The Essential Songwriter Collection series lists ten songs each from legendary songwriters that every Southern Gospel fan should add to their collections.

  • “Aloha Time”: Blackwood Brothers, Beautiful Isle of Somewhere, 1960. Bill Shaw James Blackwood makes one of the most challenging Southern Gospel tenor parts ever written seem effortless. 
  • “Because of Him”: Weatherfords, Golden Gospel Favorites.

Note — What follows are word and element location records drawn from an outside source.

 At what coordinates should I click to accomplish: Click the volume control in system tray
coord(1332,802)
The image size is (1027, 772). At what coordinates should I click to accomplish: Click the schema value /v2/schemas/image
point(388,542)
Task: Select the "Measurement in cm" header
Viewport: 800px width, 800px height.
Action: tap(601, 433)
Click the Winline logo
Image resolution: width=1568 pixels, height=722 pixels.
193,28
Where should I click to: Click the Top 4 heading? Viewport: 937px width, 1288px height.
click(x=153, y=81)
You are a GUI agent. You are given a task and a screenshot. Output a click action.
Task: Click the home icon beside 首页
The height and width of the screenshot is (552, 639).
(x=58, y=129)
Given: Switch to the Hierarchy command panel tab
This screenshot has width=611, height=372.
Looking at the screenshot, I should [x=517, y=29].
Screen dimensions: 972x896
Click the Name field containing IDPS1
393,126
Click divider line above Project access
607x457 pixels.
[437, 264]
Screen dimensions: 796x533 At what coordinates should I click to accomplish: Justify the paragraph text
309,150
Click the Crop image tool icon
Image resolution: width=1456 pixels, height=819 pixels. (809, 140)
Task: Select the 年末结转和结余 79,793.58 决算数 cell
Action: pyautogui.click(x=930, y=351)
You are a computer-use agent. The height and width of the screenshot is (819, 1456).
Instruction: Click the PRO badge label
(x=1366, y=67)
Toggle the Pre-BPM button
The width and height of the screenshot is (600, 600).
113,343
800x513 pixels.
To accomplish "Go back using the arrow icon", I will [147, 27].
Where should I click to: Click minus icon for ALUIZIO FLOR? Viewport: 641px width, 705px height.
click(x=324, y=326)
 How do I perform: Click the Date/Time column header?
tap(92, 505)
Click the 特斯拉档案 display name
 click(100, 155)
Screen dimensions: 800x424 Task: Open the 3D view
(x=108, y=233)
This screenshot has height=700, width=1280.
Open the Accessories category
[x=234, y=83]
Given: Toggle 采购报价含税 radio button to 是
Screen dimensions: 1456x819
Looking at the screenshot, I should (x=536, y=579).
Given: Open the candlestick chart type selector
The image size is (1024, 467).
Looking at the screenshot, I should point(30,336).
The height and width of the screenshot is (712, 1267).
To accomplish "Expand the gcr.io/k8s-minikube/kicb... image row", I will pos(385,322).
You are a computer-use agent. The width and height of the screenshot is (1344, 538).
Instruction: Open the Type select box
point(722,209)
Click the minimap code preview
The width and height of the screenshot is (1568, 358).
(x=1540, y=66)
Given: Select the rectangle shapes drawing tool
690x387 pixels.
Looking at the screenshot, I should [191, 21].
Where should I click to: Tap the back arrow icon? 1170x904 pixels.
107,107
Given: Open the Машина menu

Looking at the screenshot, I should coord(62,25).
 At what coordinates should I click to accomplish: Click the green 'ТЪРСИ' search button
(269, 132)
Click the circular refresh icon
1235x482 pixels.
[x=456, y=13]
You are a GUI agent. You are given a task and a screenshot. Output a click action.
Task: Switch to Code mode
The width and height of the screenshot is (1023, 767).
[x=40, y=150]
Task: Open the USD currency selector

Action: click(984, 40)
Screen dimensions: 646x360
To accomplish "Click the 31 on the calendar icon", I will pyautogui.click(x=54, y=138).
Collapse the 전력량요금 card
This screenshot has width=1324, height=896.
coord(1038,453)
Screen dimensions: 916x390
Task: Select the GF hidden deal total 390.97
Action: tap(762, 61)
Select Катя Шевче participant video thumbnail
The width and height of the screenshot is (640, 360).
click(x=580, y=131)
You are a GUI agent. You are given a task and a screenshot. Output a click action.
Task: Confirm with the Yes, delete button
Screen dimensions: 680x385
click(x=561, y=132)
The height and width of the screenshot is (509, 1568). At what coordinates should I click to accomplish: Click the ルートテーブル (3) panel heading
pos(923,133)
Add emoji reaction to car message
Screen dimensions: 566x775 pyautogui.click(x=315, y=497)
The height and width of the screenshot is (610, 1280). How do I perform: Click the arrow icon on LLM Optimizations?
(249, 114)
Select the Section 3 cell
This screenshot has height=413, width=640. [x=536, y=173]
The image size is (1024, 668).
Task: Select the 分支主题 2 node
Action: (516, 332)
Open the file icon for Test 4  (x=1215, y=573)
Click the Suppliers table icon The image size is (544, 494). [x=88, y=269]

There are heartfelt, fast, and powerful versions of the song, but the Weatherfords’ tight harmonies make their rendition the strongest.  (Runner-up: The McKameys, Still Have a Song, 1997.)
  • “Crossing Chilly Jordan”: Dove Brothers, Sing the Quartet Way, 1999. It’s hard to improve on a classic, but between John Rulapaugh’s tenor part and Burman Porter’s bass part, that’s exactly what the Dove Brothers pulled off.
  • “God Made a Way”: Kingsmen, Better in Person, 1985. The Big-and-Live Kingsmen brought a welcome energy to the song—and nailed the rendition.
  • “Inside the Gate”: Chuck Wagon Gang, There’s Gonna Be Shouting and Singing, 1974. Most of Sumner’s songs were male quartet songs; this is one of only two mixed-group renditions on this list, and the only soprano/alto/tenor/bass arrangement.
  • “Lonesome Road”: J.D. Sumner and the Stamps, Live in Nashville, 1971. Is there any contest over the conclusion that only Sumner’s versions are in the running here? The question is primarily which Sumner version to select. Live in Nashville is the strongest.
  • “The Old Country Church”: Blackwood Brothers, On Tour, 1961. The audience had already come unglued before the Statesmen came out on stage to join the Blackwood Brothers for the encore. At that point, not even a near-trainwreck caused by Big Chief when he launched into the chorus as everyone else was closing the song could ruin the take. (Blackwood Brothers tenor Bill Shaw, in particular, led a remarkable recovery, pivoting from singing melody on a tag to harmony on another encore in a split-second’s time.) (Runner-up: Gaither Homecoming Friends, Down By the Tabernacle, 2008—a rendition I described four and a half years ago as “the oddest Homecoming moment.”)
  • “There Is A Light”: Gene McDonald, In Times Like These, 2006. McDonald brought a resonance and confidence to the low notes that makes his rendition stand head and shoulders above others.
  • “Victory Road”: Greater Vision with J.D. Sumner, Quartets, 2003. Naming Sumner as the bass singer to feature on the song is a straightforward decision. What is harder is naming the best set of singers who recorded it with him. Though Greater Vision added their parts after his death, their vocals match his at least as well as any other ensemble Sumner recorded it with—and their track was the best.
  • “What a Morning”: Blackwood Brothers, In Concert, 1960. The challenge of making a list of this nature of Sumner’s songs is that he wrote songs that fit his voice perfectly. Many groups have recorded his songs, but few have topped his renditions. 

What do you consider to be the definitive versions of J.D. Sumner’s songs?